Por Iván de J. Guzmán López

Hace ya buenos años, cuando el concejo de Medellín era verdaderamente el centro de debate de las dificultades de la ciudad, y yo era apenas un muchacho en formación académica y humanística, pero ya picado por el bicho de la política bajo la vieja concepción de que ella era para servir, presencié una intervención que me dejó muy preocupado, atónito y desilusionado de algunos políticos de turno.

Se discutía el número escandaloso de hogares desconectados de servicios públicos en las comunas nororiental y noroccidental de Medellín; de sus cabezas de familia y de viudas, lanzados a la pobreza por la violencia centenaria en los campos colombianos a las laderas de Medellín, sin condiciones mínimas de vida digna; de sus jóvenes sin oportunidades y de la baja tasa de escolaridad de sus niños.

Es irracional y vergonzoso”, decían unos, “que mientras una población con ingresos y acceso a las oportunidades laborales y educativas lo tengan todo, otros, los de esas comunas, sufren toda clase de privaciones”. “La ciudad no puede convivir con tanta pobreza extrema, y es necesario incorporar a esas personas a la vida laboral, para lograr el equilibrio social”, argumentan otros.

Mientras andaba el reloj, más agrio y contundente se hacía el debate. Argumentos acalorados salían a relucir, gráficas, estadísticas y citas bibliográficas, hacían más punzantes las posiciones. Estigmatizaciones partidistas iban y venían.

En medio de un silencio circunstancial, que pareció eterno; un nuevo aire, como dicen en el argot boxístico, uno de los cabildantes tomó la palabra, y en todo de sabiondez e inusitada iluminación que más parecía de otro mundo, dijo, sin que le temblara la voz:

“¿Y cuál es el problema por el que tanto discutimos?: ¡La ciudad está bien, muy bien! Los pobres viven en el norte y los ricos vivimos en el sur. No estamos revueltos, cada cual tiene su espacio”.

La sesión se levantó, y cada cual salió camino a casa: muchos de los concejales, se fueron para el sur; otros, sumados a los pocos ciudadanos que estaban en las “barras”, se fueron para el norte.

Hoy, cuando el petrismo ha llegado al poder, invocando las circunstancias descritas al inicio de este artículo, esperamos que la brecha social, verdaderamente, se cierre.
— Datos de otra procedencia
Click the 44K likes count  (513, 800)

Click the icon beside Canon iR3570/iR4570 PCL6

La esperanza de que la masa de la población colombiana, denominada por la vicepresidenta Francia Márquez, como “los  nadies”, viva sabroso, es una responsabilidad social tremenda, que el gobierno Petro no puede eludir o equivocar, so pena de no tener otra oportunidad sobre la tierra.
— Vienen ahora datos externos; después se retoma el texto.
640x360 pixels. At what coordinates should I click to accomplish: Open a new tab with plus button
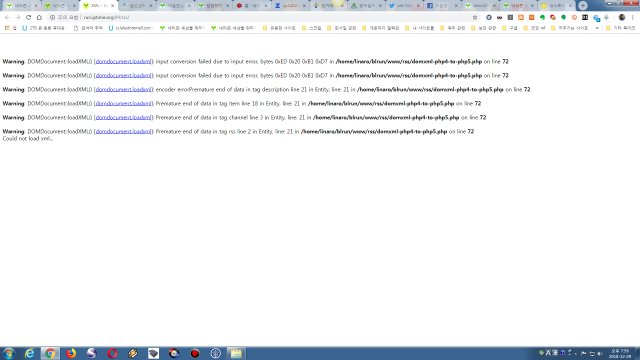click(583, 6)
No menos cierto es que tampoco puede permitir que los 50 billones que espera recaudar con su primera reforma tributaria, sumada a las políticas propuestas o pensadas en el escritorio y la tarima de campaña, no se hagan efectivas saqueando el bolsillo de la clase media, porque se necesitaría otro gobierno para ofrecer oportunidades a las masa de los nuevos nadies, que se estaría pariendo de forma acelerada, en toda Colombia.
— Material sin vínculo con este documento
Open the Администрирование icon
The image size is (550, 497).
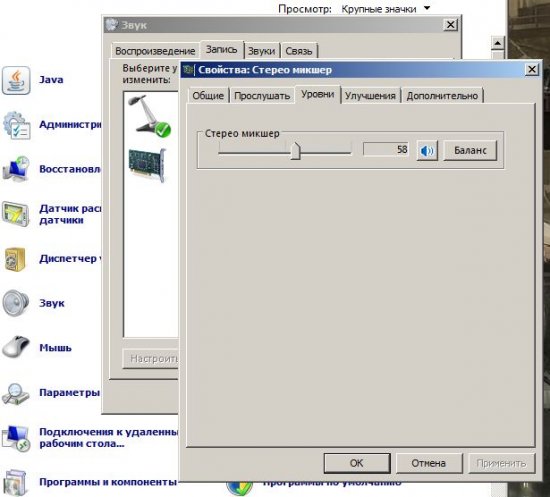pyautogui.click(x=16, y=125)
Adicional, el presidente electo debe ponerle límites a su inesperada aura amorosa, extendida a sus peores contradictores políticos, porque la llegada de los Roy, de los Benedetti, de los Gaviria, de los Uribe, de los  Trujillo, y toda la vieja dirigencia colombiana, que para él y su militancia, hace escasos ocho días representaban lo más corrupto y atrasado de la vida política colombiana, se le van a comer la torta completa del presupuesto, ¡y ya no vamos a poder vivir sabroso!